Federal law requires every school district to maintain a system of procedural safeguards for Section 504 decisions. At minimum, the district must provide you with notice of its actions, the opportunity to examine your child’s records, access to an impartial hearing, and a review procedure.9eCFR. 34 CFR 104.36 – Procedural Safeguards If you disagree with the school’s eligibility decision, the proposed plan, or the accommodations offered, you have several avenues.
Under Georgia’s Section 504 guidance, you can request an impartial hearing by submitting a written request to the school district’s 504 coordinator. The request must include the student’s name, home address, school name, the specific decision you are challenging, your reasons, and the remedy you are seeking. The 504 coordinator must acknowledge your request within 10 business days and schedule the hearing. An impartial review official must conduct the hearing within 45 calendar days of receiving your request (unless you agree to an extension or the official grants a continuance), and the official must issue a written decision within 20 calendar days after the hearing concludes.6Georgia Department of Education. Section 504 Guidance for Georgia LEA Georgia’s guidance also makes clear that a school district cannot refuse to hold a hearing just because the parent made the request orally rather than in writing — but putting it in writing protects you.
You can also file a discrimination complaint with the U.S. Department of Education’s Office for Civil Rights. OCR enforces Section 504 in schools and investigates complaints alleging a district denied a student a free appropriate public education or otherwise discriminated based on disability. You must file within 180 days of the alleged discriminatory act. The complaint can be submitted online through the OCR discrimination complaint form and must describe what happened, when it happened, and who was involved.10U.S. Department of Education. Office for Civil Rights Discrimination Complaint Form Filing an OCR complaint does not require you to exhaust the district’s internal grievance process first, though documenting your attempts to resolve the issue locally strengthens the complaint.
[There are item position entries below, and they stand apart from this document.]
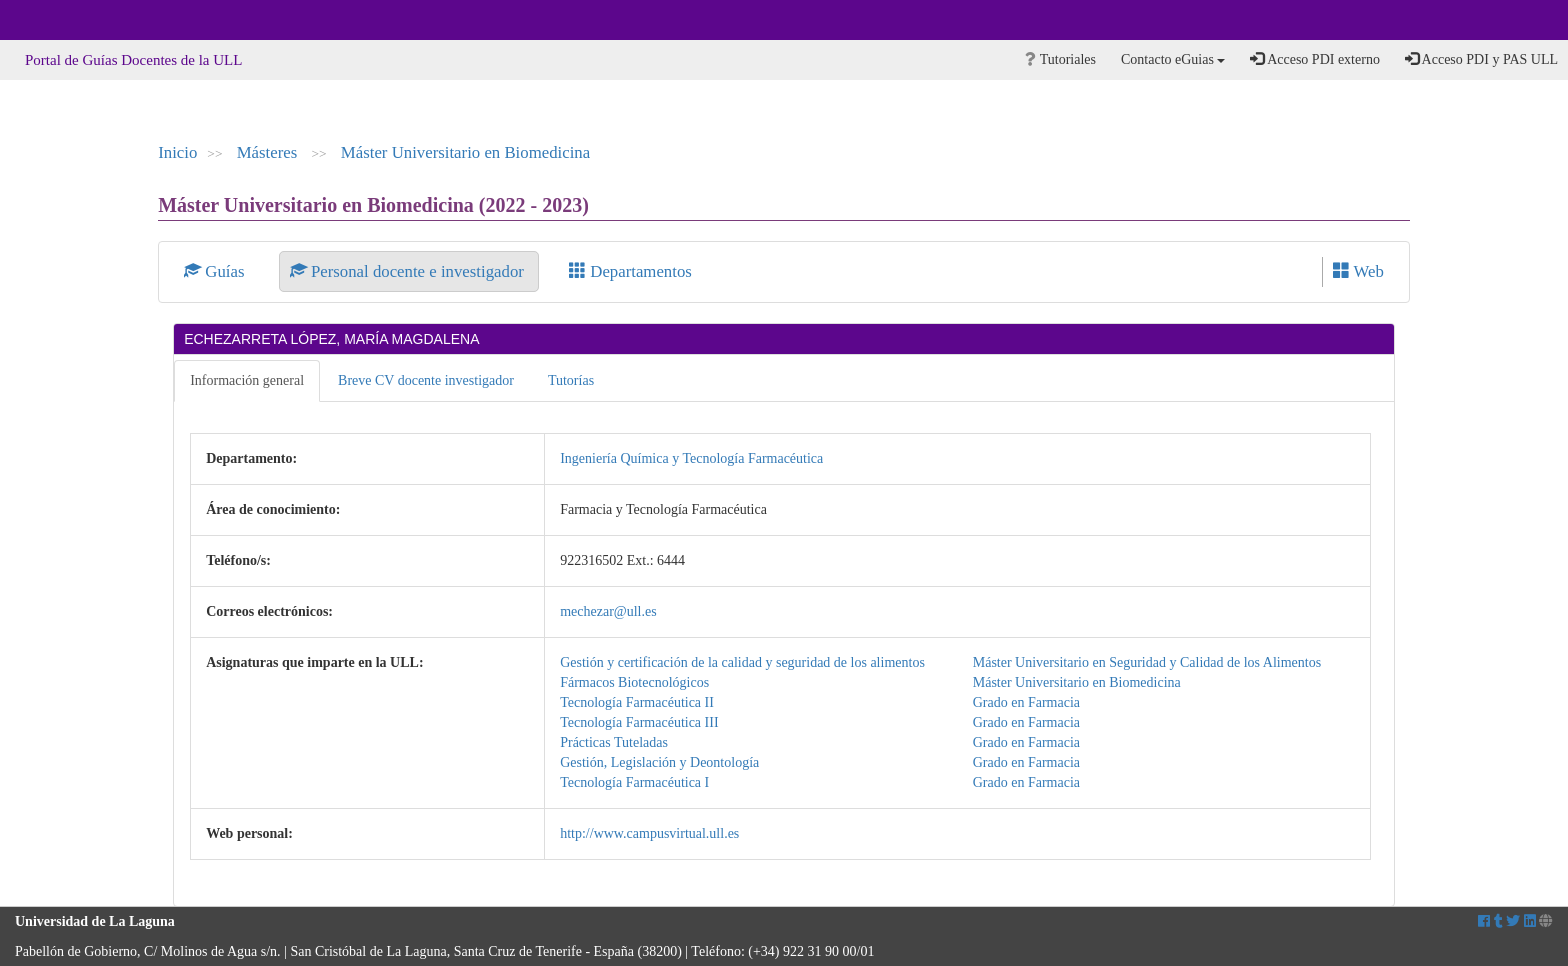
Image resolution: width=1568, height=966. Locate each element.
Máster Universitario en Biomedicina (465, 152)
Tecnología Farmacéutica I (634, 782)
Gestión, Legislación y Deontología (659, 762)
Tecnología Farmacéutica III (639, 722)
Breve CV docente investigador (426, 380)
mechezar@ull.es (608, 611)
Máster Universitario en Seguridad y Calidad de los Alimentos (1147, 662)
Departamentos (630, 271)
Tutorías (571, 380)
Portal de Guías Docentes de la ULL (133, 60)
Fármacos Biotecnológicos (634, 682)
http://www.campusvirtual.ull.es (649, 833)
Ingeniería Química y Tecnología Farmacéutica (691, 458)
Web (1358, 271)
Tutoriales (1060, 59)
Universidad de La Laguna (70, 20)
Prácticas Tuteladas (614, 742)
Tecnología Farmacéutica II (637, 702)
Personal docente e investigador (409, 271)
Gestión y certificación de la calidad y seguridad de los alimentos (742, 662)
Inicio (177, 152)
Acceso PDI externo (1314, 59)
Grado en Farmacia (1026, 702)
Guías (216, 271)
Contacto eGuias (1173, 59)
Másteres (269, 152)
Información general (247, 380)
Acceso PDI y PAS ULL (1481, 59)
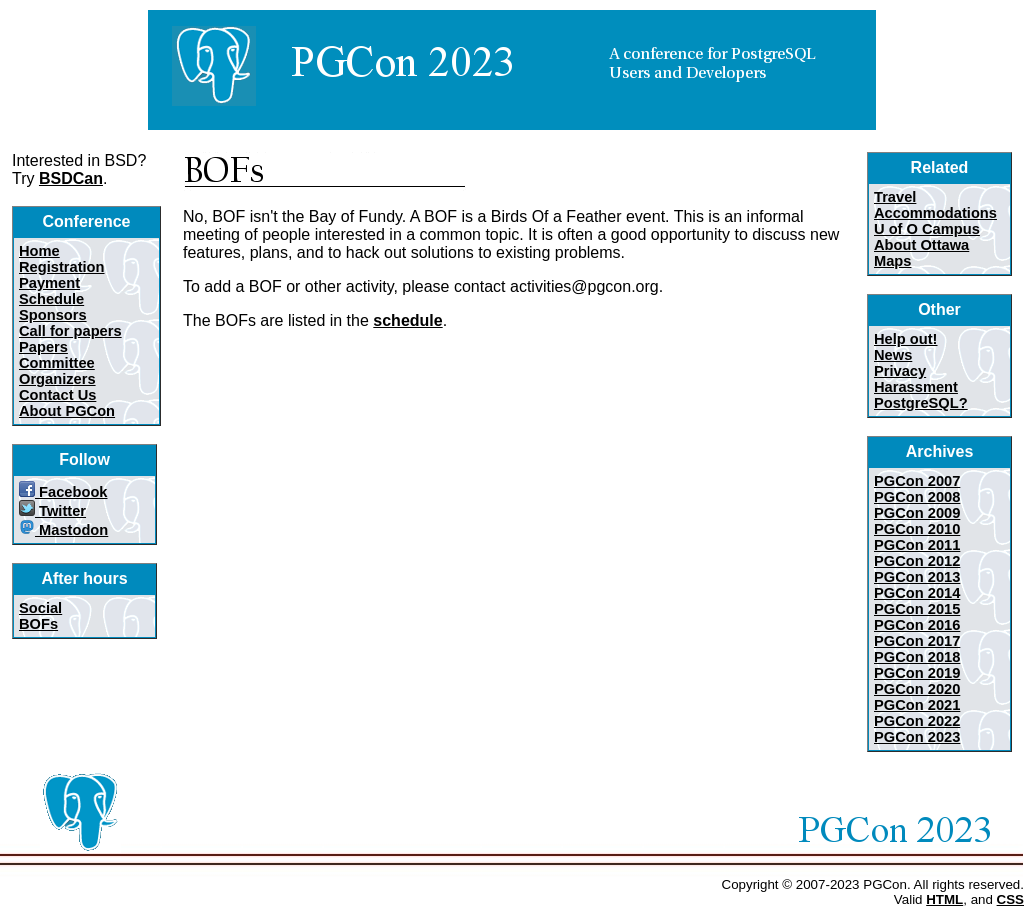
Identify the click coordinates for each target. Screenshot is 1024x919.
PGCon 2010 (917, 529)
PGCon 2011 (917, 545)
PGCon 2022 (917, 721)
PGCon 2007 (917, 481)
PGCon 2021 (917, 705)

Federal law prohibits schools from retaliating against parents who advocate for their child’s Section 504 rights. Section 504 incorporates the anti-retaliation provisions of Title VI of the Civil Rights Act, which bar schools from intimidating, threatening, or discriminating against anyone who has filed a complaint or participated in an investigation. If you experience pushback — being excluded from meetings, receiving hostile communications, or seeing your child treated differently after you raised a concern — document everything. Retaliation claims require you to show a connection between your advocacy and the school’s adverse action, so a written timeline matters.